---------- MATERIAL FOR THIS TASK ----------
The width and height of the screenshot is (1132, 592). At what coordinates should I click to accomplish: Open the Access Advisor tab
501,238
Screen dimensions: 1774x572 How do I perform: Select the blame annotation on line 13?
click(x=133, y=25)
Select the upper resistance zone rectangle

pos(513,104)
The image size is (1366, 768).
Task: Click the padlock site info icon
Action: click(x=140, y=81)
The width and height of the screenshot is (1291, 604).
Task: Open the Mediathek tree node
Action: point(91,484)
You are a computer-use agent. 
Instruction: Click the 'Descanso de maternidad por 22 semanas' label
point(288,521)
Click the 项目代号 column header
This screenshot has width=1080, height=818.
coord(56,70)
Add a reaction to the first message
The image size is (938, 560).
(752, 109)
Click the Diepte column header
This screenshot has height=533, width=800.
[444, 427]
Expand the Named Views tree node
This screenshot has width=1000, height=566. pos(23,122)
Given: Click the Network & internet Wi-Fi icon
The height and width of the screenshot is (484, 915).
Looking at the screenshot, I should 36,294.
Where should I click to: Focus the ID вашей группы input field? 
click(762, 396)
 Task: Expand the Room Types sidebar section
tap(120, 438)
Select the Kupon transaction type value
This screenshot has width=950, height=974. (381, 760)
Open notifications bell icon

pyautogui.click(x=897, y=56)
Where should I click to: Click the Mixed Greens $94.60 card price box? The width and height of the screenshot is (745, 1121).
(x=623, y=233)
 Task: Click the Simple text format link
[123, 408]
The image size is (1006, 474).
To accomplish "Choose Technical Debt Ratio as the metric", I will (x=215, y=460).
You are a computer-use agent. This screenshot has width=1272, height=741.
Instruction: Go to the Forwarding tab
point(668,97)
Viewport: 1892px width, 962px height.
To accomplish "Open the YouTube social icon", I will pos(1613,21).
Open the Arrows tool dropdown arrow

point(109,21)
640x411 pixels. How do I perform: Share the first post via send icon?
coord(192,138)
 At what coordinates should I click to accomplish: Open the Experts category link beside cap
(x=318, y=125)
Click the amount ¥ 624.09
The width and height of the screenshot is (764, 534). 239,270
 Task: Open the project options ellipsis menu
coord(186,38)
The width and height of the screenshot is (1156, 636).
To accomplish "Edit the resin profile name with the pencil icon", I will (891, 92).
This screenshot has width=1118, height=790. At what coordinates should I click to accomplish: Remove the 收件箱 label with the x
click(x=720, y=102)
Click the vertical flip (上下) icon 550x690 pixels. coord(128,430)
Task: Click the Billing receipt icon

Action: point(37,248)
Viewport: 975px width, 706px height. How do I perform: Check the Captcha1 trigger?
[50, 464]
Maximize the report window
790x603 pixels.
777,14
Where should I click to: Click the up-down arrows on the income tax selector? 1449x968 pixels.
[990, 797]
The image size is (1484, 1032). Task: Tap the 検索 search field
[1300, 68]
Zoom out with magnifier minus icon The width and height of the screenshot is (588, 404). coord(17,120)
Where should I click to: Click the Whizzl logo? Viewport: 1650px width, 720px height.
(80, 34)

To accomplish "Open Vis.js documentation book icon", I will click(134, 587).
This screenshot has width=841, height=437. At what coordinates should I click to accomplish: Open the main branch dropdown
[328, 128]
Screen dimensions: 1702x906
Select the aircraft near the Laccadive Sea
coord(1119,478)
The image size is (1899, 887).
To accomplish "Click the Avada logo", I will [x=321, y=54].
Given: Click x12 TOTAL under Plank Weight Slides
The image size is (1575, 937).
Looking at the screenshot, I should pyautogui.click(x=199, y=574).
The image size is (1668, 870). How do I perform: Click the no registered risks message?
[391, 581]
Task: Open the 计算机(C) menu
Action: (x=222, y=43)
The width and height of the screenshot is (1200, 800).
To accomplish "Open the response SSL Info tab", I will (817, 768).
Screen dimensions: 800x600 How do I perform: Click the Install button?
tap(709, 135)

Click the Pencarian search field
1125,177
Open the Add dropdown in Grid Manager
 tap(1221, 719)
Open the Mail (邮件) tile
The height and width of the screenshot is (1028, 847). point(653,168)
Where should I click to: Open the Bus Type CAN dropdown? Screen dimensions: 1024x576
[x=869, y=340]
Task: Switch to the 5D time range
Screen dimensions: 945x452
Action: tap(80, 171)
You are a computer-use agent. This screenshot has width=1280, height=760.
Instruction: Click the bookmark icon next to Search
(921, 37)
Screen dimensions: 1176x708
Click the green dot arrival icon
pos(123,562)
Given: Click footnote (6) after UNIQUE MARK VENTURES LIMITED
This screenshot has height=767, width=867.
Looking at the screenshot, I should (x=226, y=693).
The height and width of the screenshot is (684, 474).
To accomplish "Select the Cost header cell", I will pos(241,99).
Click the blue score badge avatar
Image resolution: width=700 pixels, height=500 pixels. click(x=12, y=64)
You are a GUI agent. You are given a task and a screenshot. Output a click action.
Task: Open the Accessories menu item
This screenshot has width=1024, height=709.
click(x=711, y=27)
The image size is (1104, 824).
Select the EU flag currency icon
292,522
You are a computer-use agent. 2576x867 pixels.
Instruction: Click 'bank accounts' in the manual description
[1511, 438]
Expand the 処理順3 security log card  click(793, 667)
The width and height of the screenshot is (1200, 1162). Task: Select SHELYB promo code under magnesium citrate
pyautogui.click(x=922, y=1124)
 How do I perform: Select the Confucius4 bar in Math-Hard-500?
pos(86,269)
----------
WORK REQUEST —
Copy all the data. Match it exactly.

WRITTEN SOLUTION —
The width and height of the screenshot is (1132, 592). At what coordinates should I click to accomplish: Open the Access Advisor tab
501,238
Screen dimensions: 1774x572 How do I perform: Select the blame annotation on line 13?
click(x=133, y=25)
Select the upper resistance zone rectangle

pos(513,104)
The image size is (1366, 768).
Task: Click the padlock site info icon
Action: click(x=140, y=81)
The width and height of the screenshot is (1291, 604).
Task: Open the Mediathek tree node
Action: point(91,484)
You are a computer-use agent. 
Instruction: Click the 'Descanso de maternidad por 22 semanas' label
point(288,521)
Click the 项目代号 column header
This screenshot has width=1080, height=818.
coord(56,70)
Add a reaction to the first message
The image size is (938, 560).
(752, 109)
Click the Diepte column header
This screenshot has height=533, width=800.
[444, 427]
Expand the Named Views tree node
This screenshot has width=1000, height=566. pos(23,122)
Given: Click the Network & internet Wi-Fi icon
The height and width of the screenshot is (484, 915).
Looking at the screenshot, I should 36,294.
Where should I click to: Focus the ID вашей группы input field? 
click(762, 396)
 Task: Expand the Room Types sidebar section
tap(120, 438)
Select the Kupon transaction type value
This screenshot has width=950, height=974. (381, 760)
Open notifications bell icon

pyautogui.click(x=897, y=56)
Where should I click to: Click the Mixed Greens $94.60 card price box? The width and height of the screenshot is (745, 1121).
(x=623, y=233)
 Task: Click the Simple text format link
[123, 408]
The image size is (1006, 474).
To accomplish "Choose Technical Debt Ratio as the metric", I will (x=215, y=460).
You are a computer-use agent. This screenshot has width=1272, height=741.
Instruction: Go to the Forwarding tab
point(668,97)
Viewport: 1892px width, 962px height.
To accomplish "Open the YouTube social icon", I will pos(1613,21).
Open the Arrows tool dropdown arrow

point(109,21)
640x411 pixels. How do I perform: Share the first post via send icon?
coord(192,138)
 At what coordinates should I click to accomplish: Open the Experts category link beside cap
(x=318, y=125)
Click the amount ¥ 624.09
The width and height of the screenshot is (764, 534). 239,270
 Task: Open the project options ellipsis menu
coord(186,38)
The width and height of the screenshot is (1156, 636).
To accomplish "Edit the resin profile name with the pencil icon", I will (891, 92).
This screenshot has width=1118, height=790. At what coordinates should I click to accomplish: Remove the 收件箱 label with the x
click(x=720, y=102)
Click the vertical flip (上下) icon 550x690 pixels. coord(128,430)
Task: Click the Billing receipt icon

Action: point(37,248)
Viewport: 975px width, 706px height. How do I perform: Check the Captcha1 trigger?
[50, 464]
Maximize the report window
790x603 pixels.
777,14
Where should I click to: Click the up-down arrows on the income tax selector? 1449x968 pixels.
[990, 797]
The image size is (1484, 1032). Task: Tap the 検索 search field
[1300, 68]
Zoom out with magnifier minus icon The width and height of the screenshot is (588, 404). coord(17,120)
Where should I click to: Click the Whizzl logo? Viewport: 1650px width, 720px height.
(80, 34)

To accomplish "Open Vis.js documentation book icon", I will click(134, 587).
This screenshot has width=841, height=437. At what coordinates should I click to accomplish: Open the main branch dropdown
[328, 128]
Screen dimensions: 1702x906
Select the aircraft near the Laccadive Sea
coord(1119,478)
The image size is (1899, 887).
To accomplish "Click the Avada logo", I will [x=321, y=54].
Given: Click x12 TOTAL under Plank Weight Slides
The image size is (1575, 937).
Looking at the screenshot, I should pyautogui.click(x=199, y=574).
The image size is (1668, 870). How do I perform: Click the no registered risks message?
[391, 581]
Task: Open the 计算机(C) menu
Action: (x=222, y=43)
The width and height of the screenshot is (1200, 800).
To accomplish "Open the response SSL Info tab", I will (817, 768).
Screen dimensions: 800x600 How do I perform: Click the Install button?
tap(709, 135)

Click the Pencarian search field
1125,177
Open the Add dropdown in Grid Manager
 tap(1221, 719)
Open the Mail (邮件) tile
The height and width of the screenshot is (1028, 847). point(653,168)
Where should I click to: Open the Bus Type CAN dropdown? Screen dimensions: 1024x576
[x=869, y=340]
Task: Switch to the 5D time range
Screen dimensions: 945x452
Action: tap(80, 171)
You are a computer-use agent. This screenshot has width=1280, height=760.
Instruction: Click the bookmark icon next to Search
(921, 37)
Screen dimensions: 1176x708
Click the green dot arrival icon
pos(123,562)
Given: Click footnote (6) after UNIQUE MARK VENTURES LIMITED
This screenshot has height=767, width=867.
Looking at the screenshot, I should (x=226, y=693).
The height and width of the screenshot is (684, 474).
To accomplish "Select the Cost header cell", I will pos(241,99).
Click the blue score badge avatar
Image resolution: width=700 pixels, height=500 pixels. click(x=12, y=64)
You are a GUI agent. You are given a task and a screenshot. Output a click action.
Task: Open the Accessories menu item
This screenshot has width=1024, height=709.
click(x=711, y=27)
The image size is (1104, 824).
Select the EU flag currency icon
292,522
You are a computer-use agent. 2576x867 pixels.
Instruction: Click 'bank accounts' in the manual description
[1511, 438]
Expand the 処理順3 security log card  click(793, 667)
The width and height of the screenshot is (1200, 1162). Task: Select SHELYB promo code under magnesium citrate
pyautogui.click(x=922, y=1124)
 How do I perform: Select the Confucius4 bar in Math-Hard-500?
pos(86,269)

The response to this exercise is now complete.